To do: Report how many of the lines below contain the string "Prometheus". Give only the number.
══ Provided data
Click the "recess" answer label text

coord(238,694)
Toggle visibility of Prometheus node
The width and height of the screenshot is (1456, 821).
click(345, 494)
════
Result: 1